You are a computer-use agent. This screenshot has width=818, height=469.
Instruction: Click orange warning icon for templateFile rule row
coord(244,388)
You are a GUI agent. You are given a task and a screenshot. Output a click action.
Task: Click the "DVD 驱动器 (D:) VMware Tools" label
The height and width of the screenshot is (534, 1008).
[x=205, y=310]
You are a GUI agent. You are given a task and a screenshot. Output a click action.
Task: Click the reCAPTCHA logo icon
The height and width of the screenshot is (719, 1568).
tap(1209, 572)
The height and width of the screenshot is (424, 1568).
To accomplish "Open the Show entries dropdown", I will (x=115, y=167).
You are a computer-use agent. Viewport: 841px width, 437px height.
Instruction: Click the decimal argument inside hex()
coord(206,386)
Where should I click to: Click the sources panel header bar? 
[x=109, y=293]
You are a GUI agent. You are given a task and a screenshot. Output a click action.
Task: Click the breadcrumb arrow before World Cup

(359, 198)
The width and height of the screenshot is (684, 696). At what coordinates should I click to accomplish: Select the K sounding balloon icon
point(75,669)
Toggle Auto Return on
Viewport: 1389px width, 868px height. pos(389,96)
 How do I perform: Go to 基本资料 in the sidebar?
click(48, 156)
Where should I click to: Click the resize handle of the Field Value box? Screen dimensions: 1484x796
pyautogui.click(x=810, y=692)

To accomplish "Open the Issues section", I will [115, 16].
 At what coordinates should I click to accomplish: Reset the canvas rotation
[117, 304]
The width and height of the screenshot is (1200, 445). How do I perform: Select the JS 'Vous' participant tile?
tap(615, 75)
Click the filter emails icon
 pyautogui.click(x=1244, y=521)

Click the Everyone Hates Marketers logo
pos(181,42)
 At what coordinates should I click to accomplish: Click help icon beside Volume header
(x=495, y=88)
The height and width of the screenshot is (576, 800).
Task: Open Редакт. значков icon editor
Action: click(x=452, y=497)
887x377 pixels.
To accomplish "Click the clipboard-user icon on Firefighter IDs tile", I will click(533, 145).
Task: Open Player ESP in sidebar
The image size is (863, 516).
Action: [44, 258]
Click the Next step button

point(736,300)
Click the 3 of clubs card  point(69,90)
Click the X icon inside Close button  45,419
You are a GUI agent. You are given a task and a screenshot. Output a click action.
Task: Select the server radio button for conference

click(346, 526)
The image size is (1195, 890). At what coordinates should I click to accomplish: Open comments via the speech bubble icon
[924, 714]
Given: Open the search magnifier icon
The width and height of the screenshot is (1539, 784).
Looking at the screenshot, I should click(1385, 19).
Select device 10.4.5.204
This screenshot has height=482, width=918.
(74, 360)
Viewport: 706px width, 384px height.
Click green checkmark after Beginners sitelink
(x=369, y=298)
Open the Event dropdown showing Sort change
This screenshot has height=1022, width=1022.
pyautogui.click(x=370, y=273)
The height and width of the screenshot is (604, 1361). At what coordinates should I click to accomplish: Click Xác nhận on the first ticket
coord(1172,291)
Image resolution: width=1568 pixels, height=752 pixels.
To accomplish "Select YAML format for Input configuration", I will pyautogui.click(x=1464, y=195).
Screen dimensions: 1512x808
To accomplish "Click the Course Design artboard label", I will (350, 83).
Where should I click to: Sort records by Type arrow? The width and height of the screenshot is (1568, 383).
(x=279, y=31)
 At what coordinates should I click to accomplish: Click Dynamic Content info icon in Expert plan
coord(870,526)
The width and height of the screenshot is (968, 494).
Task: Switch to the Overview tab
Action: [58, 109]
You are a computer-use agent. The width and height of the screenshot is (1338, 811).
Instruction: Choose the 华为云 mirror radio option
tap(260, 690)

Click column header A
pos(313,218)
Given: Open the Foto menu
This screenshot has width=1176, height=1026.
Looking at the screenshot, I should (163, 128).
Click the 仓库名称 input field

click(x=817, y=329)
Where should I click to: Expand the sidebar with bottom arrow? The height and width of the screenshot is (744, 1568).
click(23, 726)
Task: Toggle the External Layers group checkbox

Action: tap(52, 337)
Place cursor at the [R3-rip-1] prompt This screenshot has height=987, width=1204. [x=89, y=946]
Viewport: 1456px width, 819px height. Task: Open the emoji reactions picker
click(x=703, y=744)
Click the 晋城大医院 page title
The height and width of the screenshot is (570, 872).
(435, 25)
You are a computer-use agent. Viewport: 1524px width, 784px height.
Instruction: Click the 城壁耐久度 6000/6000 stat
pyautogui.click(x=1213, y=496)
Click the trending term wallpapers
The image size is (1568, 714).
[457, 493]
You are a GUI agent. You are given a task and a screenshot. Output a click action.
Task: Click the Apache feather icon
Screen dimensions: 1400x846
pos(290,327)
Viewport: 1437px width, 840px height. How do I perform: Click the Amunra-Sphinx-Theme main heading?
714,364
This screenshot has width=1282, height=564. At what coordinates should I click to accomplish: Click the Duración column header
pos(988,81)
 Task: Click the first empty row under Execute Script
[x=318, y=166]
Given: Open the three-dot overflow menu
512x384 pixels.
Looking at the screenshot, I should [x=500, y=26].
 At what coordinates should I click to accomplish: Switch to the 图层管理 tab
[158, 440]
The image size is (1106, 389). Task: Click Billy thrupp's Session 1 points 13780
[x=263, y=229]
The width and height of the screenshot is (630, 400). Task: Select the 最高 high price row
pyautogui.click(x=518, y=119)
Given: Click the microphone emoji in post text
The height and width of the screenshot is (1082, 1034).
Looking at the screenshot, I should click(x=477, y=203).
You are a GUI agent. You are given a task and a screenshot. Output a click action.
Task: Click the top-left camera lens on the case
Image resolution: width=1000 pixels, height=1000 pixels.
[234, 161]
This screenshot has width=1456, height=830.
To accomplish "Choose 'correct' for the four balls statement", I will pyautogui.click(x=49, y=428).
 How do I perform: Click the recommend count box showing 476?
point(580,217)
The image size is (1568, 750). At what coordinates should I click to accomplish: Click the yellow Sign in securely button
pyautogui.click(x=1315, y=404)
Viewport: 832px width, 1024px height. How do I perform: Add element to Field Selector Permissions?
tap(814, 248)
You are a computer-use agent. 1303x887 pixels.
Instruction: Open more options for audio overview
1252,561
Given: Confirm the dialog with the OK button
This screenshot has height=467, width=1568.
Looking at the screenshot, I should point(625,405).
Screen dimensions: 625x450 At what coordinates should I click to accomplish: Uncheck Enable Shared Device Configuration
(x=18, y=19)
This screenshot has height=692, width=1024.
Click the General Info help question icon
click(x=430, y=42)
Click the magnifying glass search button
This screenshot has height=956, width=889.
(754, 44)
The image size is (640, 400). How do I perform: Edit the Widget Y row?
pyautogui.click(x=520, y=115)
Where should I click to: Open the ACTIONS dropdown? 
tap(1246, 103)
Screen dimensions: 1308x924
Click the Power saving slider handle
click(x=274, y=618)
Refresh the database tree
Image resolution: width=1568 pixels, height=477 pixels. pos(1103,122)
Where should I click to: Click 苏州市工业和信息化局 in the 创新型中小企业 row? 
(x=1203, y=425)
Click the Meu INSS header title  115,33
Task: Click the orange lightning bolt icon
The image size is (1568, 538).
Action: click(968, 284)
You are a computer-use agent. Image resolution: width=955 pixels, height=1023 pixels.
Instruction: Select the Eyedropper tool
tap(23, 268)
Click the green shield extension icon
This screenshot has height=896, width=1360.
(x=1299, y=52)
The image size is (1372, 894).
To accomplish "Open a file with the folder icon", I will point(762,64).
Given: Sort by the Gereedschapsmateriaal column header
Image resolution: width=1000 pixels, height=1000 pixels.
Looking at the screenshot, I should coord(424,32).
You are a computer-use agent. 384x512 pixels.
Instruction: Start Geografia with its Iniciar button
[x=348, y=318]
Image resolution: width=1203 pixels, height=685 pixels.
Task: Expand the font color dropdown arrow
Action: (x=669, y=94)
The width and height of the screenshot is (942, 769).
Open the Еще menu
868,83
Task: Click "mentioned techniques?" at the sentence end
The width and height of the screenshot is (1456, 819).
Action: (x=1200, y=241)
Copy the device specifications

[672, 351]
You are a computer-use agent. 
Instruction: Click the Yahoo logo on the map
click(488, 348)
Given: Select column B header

:: Exercise requirements ::
What is needed is the number of lines in the data that hold the word "title", with nothing added.

:: Written answer ::
2